To algebraically check if $$f^{-1}(x)$$ is the correct inverse, we must verify that $$f(f^{-1}(x)) = x$$ and $$f^{-1}(f(x)) = x$$.

First, let's evaluate $$f(f^{-1}(x))$$. Substitute $$f^{-1}(x)$$ into $$f(x)$$.

$$f(f^{-1}(x)) = f\left(\frac{4x-3}{x}\right)$$

$$= \frac{3}{4 - \left(\frac{4x-3}{x}\right)}$$

To simplify the denominator, find a common denominator.

$$= \frac{3}{\frac{4x}{x} - \frac{4x-3}{x}}$$

$$= \frac{3}{\frac{4x - (4x-3)}{x}}$$

$$= \frac{3}{\frac{4x - 4x + 3}{x}}$$

$$= \frac{3}{\frac{3}{x}}$$

Multiply by the reciprocal of the denominator.

$$= 3 \times \frac{x}{3}$$

$$= x$$

Next, let's evaluate $$f^{-1}(f(x))$$. Substitute $$f(x)$$ into $$f^{-1}(x)$$.

$$f^{-1}(f(x)) = f^{-1}\left(\frac{3}{4-x}\right)$$

$$= \frac{4\left(\frac{3}{4-x}\right) - 3}{\frac{3}{4-x}}$$

Simplify the numerator by finding a common denominator.

$$= \frac{\frac{12}{4-x} - \frac{3(4-x)}{4-x}}{\frac{3}{4-x}}$$

$$= \frac{\frac{12 - (12-3x)}{4-x}}{\frac{3}{4-x}}$$

$$= \frac{\frac{12 - 12 + 3x}{4-x}}{\frac{3}{4-x}}$$

$$= \frac{\frac{3x}{4-x}}{\frac{3}{4-x}}$$

Multiply by the reciprocal of the denominator.

$$= \frac{3x}{4-x} \times \frac{4-x}{3}$$

$$= x$$

Since both $$f(f^{-1}(x)) = x$$ and $$f^{-1}(f(x)) = x$$, the inverse function is algebraically verified.

**step4 Graphically Check the Inverse Function**

To graphically check the inverse function, one would plot both $$f(x)$$ and $$f^{-1}(x)$$ on the same coordinate plane.
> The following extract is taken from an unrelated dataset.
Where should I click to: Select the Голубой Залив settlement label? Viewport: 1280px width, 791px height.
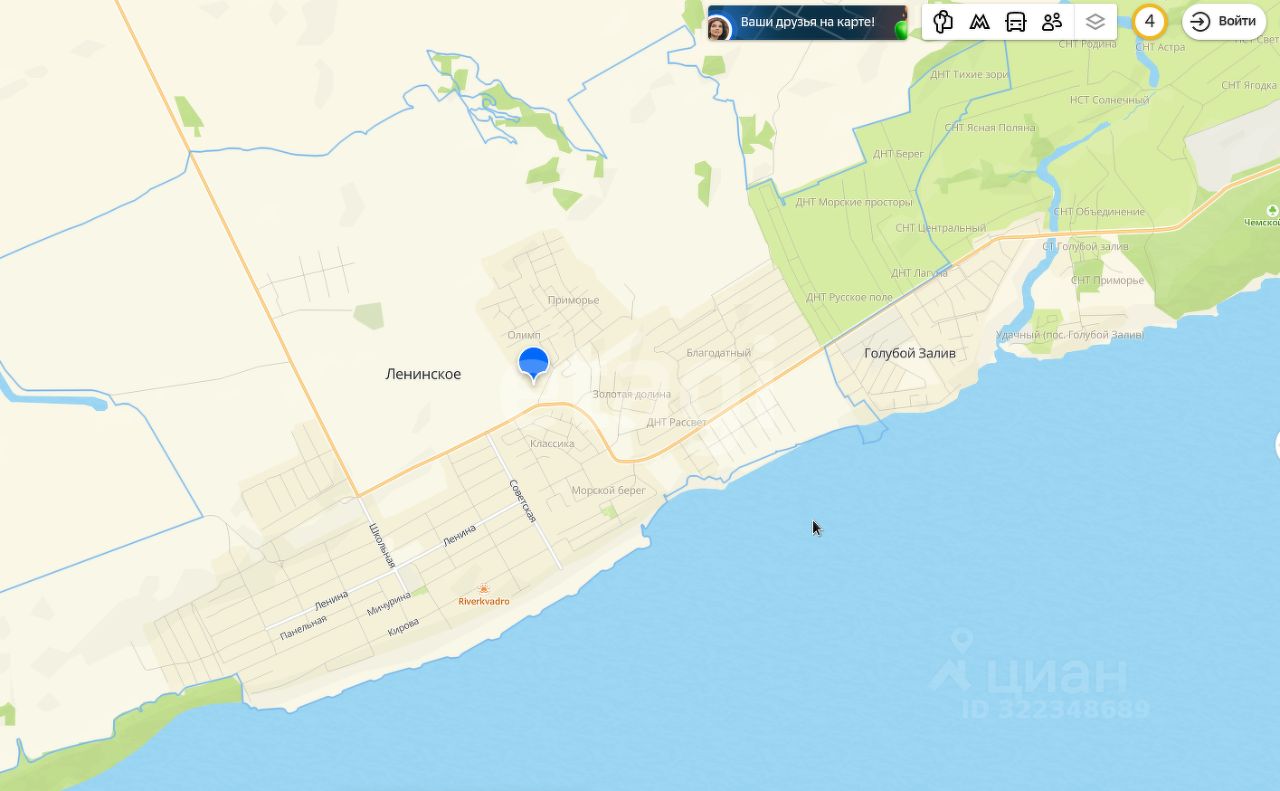point(910,353)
The graph of an inverse function is a reflection of the original function across the line $$y=x$$. If the graphs of $$f(x) = \frac{3}{4-x}$$ and $$f^{-1}(x) = \frac{4x-3}{x}$$ are reflections of each other across the line $$y=x$$, then the inverse is graphically verified. This would typically be done using a graphing calculator or software.
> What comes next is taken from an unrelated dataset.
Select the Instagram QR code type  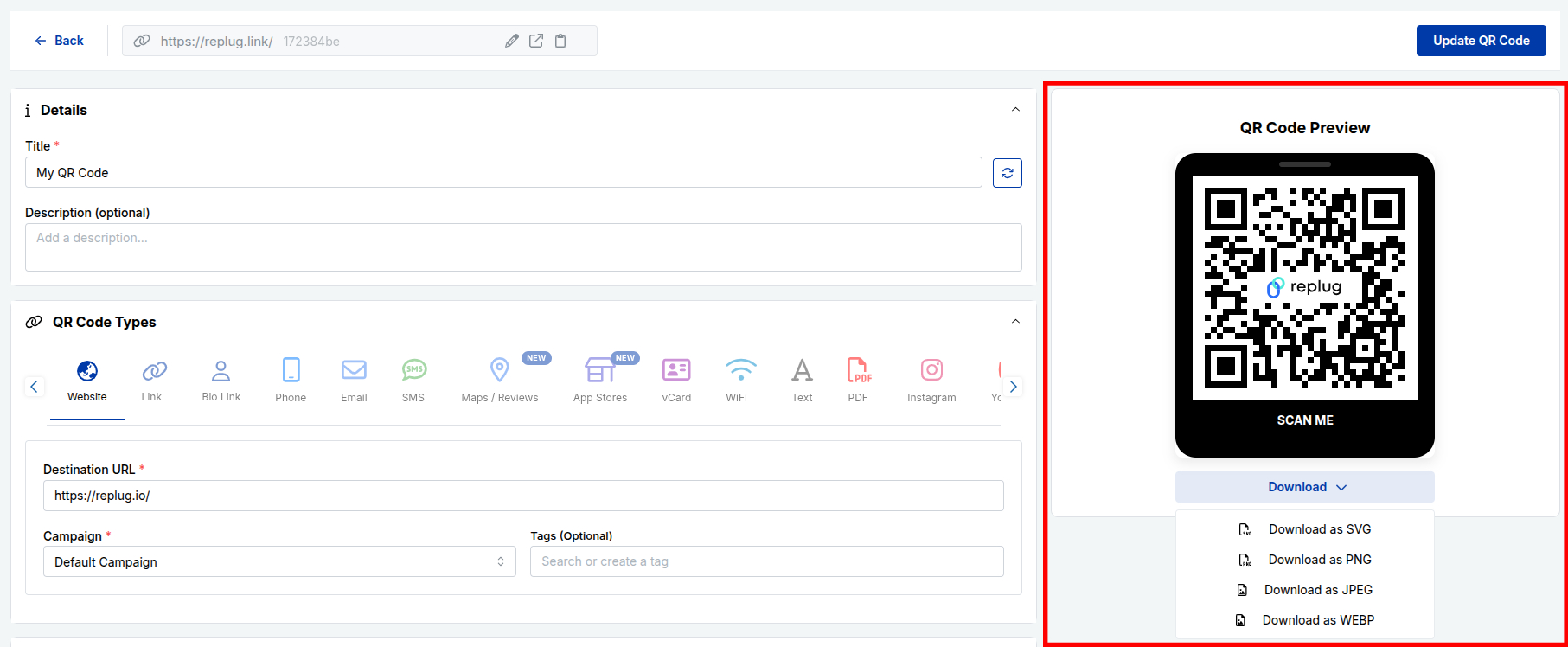point(931,381)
**step5 Verify Domain and Range Relationship**

We need to determine the domain and range of $$f(x)$$ and $$f^{-1}(x)$$ and then verify that the range of $$f$$ is the domain of $$f^{-1}$$ and vice-versa.

First, let's find the domain and range of $$f(x) = \frac{3}{4-x}$$.

The domain of $$f(x)$$ is restricted when the denominator is zero. So, $$4-x \neq 0$$, which means $$x \neq 4$$.

$$\text{Domain of } f: (-\infty, 4) \cup (4, \infty)$$

To find the range of $$f(x)$$, let $$y = f(x)$$, so $$y = \frac{3}{4-x}$$. Since the numerator is a non-zero constant (3), $$y$$ can never be 0. Also, we can rearrange the equation to solve for $$x$$ in terms of $$y$$: $$y(4-x) = 3 \Rightarrow 4y - xy = 3 \Rightarrow 4y - 3 = xy \Rightarrow x = \frac{4y-3}{y}$$. For $$x$$ to be defined, $$y \neq 0$$.

$$\text{Range of } f: (-\infty, 0) \cup (0, \infty)$$

Next, let's find the domain and range of $$f^{-1}(x) = \frac{4x-3}{x}$$.

The domain of $$f^{-1}(x)$$ is restricted when the denominator is zero. So, $$x \neq 0$$.

$$\text{Domain of } f^{-1}: (-\infty, 0) \cup (0, \infty)$$

To find the range of $$f^{-1}(x)$$, let $$y = f^{-1}(x)$$, so $$y = \frac{4x-3}{x}$$. We can rewrite this as $$y = 4 - \frac{3}{x}$$. Since $$\frac{3}{x}$$ can never be zero, $$y$$ can never be 4. Also, we can rearrange the equation to solve for $$x$$ in terms of $$y$$: $$y = 4 - \frac{3}{x} \Rightarrow \frac{3}{x} = 4 - y \Rightarrow 3 = x(4-y) \Rightarrow x = \frac{3}{4-y}$$. For $$x$$ to be defined, $$4-y \neq 0$$, which means $$y \neq 4$$.

$$\text{Range of } f^{-1}: (-\infty, 4) \cup (4, \infty)$$

Comparing the domain and range:

The range of $$f$$ is $$(-\infty, 0) \cup (0, \infty)$$, which is indeed the domain of $$f^{-1}$$.

The domain of $$f$$ is $$(-\infty, 4) \cup (4, \infty)$$, which is indeed the range of $$f^{-1}$$.

Thus, the relationship between the domain and range of the function and its inverse is verified.